Data entries
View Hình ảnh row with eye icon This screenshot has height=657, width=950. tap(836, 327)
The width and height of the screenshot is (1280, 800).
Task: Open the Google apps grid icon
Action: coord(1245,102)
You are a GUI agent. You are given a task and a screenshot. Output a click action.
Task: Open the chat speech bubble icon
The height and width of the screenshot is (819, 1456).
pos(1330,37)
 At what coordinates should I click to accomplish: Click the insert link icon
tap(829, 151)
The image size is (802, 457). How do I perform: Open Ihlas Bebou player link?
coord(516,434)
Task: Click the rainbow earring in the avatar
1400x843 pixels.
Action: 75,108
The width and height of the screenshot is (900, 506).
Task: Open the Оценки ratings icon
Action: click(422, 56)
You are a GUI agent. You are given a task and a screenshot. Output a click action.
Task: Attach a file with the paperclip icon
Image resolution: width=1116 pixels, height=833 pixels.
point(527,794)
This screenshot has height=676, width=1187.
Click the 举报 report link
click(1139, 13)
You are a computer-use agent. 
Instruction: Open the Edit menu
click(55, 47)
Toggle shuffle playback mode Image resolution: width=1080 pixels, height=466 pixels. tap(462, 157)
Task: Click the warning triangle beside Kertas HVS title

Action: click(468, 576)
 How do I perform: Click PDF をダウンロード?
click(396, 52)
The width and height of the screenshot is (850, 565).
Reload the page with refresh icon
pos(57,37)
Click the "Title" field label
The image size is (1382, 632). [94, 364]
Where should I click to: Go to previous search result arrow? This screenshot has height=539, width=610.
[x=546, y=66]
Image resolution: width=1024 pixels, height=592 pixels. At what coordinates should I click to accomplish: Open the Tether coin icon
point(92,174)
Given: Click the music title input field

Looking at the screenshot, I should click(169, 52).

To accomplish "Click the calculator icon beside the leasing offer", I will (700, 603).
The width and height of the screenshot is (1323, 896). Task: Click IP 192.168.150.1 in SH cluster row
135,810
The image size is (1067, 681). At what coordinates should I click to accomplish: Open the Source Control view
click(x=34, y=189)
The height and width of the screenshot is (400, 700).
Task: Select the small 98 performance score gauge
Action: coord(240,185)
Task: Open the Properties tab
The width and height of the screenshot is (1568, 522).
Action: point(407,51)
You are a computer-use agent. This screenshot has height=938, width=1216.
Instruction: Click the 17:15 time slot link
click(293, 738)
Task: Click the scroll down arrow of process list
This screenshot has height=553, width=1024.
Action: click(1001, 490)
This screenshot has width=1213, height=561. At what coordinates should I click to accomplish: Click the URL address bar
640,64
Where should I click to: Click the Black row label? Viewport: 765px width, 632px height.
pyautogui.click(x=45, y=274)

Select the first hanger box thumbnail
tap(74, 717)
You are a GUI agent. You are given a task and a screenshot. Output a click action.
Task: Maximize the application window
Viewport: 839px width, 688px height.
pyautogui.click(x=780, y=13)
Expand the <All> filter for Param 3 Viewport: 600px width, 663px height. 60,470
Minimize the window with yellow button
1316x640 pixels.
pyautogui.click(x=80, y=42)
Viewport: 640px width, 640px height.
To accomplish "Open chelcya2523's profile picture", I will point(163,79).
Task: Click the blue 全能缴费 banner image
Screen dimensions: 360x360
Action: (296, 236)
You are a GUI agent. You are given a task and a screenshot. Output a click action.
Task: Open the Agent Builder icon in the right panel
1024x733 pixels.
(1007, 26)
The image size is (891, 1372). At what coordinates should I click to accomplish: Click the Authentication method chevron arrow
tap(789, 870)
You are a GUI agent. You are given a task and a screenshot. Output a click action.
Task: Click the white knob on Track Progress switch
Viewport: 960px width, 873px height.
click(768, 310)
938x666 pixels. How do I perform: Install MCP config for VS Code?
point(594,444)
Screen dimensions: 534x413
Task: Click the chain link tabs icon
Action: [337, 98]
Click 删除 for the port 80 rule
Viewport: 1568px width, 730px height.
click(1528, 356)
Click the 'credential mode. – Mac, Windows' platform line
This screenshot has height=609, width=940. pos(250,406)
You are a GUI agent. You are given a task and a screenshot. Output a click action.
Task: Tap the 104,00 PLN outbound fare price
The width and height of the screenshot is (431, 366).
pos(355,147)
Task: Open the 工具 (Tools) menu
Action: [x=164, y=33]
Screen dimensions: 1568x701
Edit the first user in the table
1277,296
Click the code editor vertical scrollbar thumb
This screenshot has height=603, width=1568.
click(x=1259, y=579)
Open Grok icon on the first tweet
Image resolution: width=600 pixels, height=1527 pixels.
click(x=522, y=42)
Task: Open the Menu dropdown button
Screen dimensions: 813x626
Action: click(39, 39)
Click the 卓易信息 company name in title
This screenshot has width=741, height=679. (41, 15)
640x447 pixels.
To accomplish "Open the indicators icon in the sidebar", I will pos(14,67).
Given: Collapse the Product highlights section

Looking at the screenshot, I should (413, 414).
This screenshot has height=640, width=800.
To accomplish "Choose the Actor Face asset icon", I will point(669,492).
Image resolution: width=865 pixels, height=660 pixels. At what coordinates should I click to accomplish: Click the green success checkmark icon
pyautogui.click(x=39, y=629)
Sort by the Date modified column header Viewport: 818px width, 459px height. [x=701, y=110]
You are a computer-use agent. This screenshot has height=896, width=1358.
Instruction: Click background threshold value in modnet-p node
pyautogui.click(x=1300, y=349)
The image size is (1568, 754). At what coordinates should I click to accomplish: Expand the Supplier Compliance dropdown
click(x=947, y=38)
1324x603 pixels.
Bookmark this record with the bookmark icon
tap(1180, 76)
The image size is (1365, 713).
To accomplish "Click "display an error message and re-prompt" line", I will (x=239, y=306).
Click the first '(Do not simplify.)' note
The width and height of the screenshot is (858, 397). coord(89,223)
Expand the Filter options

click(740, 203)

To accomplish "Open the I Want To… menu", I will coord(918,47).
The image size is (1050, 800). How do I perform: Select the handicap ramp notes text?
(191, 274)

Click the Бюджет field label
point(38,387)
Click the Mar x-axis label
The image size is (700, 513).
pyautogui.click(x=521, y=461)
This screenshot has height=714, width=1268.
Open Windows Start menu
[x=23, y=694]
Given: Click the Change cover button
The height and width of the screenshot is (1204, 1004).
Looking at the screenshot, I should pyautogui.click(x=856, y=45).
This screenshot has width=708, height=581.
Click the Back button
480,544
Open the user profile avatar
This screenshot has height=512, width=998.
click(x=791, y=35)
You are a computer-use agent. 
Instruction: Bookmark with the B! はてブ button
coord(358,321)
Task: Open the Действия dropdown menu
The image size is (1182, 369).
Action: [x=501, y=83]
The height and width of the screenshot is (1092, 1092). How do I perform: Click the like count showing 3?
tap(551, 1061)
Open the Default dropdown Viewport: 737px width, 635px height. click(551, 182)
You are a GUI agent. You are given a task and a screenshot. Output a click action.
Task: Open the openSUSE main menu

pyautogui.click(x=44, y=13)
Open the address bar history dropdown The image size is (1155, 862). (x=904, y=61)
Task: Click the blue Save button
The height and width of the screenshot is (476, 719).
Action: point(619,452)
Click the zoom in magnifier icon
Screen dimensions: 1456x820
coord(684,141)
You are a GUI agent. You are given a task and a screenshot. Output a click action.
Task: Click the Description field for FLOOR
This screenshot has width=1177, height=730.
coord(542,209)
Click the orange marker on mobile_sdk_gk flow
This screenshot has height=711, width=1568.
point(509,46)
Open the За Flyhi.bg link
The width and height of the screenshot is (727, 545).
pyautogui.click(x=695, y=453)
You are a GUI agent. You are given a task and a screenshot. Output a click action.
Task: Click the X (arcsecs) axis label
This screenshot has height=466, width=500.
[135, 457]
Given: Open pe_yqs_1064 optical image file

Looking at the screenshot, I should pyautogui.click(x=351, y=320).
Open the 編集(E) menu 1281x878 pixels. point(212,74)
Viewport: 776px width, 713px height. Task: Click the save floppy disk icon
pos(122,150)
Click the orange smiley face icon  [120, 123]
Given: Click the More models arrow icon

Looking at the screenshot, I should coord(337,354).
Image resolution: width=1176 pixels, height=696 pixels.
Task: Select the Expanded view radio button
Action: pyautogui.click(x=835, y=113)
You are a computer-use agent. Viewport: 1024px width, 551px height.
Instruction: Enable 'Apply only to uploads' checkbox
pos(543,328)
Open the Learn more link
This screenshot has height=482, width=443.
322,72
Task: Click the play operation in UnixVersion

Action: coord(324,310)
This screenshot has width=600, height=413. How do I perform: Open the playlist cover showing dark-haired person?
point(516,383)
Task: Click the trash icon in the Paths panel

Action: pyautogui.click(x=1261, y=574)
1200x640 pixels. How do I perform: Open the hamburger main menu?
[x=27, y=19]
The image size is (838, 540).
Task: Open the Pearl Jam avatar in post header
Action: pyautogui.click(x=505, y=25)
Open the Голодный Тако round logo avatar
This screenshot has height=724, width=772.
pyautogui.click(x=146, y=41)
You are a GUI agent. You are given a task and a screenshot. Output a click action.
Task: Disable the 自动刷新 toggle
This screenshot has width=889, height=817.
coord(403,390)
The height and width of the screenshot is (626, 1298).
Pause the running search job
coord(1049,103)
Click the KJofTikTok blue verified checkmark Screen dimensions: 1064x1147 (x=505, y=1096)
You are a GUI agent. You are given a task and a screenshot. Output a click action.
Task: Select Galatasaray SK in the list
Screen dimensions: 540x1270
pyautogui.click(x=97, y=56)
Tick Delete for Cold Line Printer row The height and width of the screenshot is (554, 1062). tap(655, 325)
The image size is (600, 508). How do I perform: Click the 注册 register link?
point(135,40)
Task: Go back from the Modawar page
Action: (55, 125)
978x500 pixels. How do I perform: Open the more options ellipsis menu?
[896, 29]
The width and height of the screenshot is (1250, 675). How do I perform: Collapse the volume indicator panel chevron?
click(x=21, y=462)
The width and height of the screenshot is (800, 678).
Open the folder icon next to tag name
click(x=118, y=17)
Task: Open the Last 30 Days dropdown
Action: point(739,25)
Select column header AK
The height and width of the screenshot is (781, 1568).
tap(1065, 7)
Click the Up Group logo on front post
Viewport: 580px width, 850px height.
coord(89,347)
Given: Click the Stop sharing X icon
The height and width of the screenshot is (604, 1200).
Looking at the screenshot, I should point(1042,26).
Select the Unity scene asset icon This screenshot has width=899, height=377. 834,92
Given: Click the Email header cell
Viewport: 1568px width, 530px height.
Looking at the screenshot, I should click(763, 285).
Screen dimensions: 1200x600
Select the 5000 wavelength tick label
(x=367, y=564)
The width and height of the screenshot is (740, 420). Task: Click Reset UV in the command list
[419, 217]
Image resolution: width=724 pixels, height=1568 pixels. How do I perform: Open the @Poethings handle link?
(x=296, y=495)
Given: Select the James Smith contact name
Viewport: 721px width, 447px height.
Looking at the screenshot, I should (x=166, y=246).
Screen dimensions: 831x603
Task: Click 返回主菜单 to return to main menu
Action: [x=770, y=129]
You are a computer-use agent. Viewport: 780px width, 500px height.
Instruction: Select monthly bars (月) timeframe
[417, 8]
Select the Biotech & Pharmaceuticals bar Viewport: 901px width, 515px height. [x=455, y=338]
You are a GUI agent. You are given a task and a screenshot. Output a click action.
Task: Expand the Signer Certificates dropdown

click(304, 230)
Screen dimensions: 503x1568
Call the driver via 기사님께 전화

# [WHAT IS NEEDED]
Among the records above, only the lines between the line holding "Image resolution: width=600" and the line holding "Sort by the", inclusive, are to be output, exactly as written.

# [RESULT OF THE EXERCISE]
Image resolution: width=600 pixels, height=1527 pixels.
click(x=522, y=42)
Task: Open the Menu dropdown button
Screen dimensions: 813x626
Action: click(39, 39)
Click the 卓易信息 company name in title
This screenshot has width=741, height=679. (41, 15)
640x447 pixels.
To accomplish "Open the indicators icon in the sidebar", I will pos(14,67).
Given: Collapse the Product highlights section

Looking at the screenshot, I should (413, 414).
This screenshot has height=640, width=800.
To accomplish "Choose the Actor Face asset icon", I will point(669,492).
Image resolution: width=865 pixels, height=660 pixels. At what coordinates should I click to accomplish: Click the green success checkmark icon
pyautogui.click(x=39, y=629)
Sort by the Date modified column header Viewport: 818px width, 459px height. [x=701, y=110]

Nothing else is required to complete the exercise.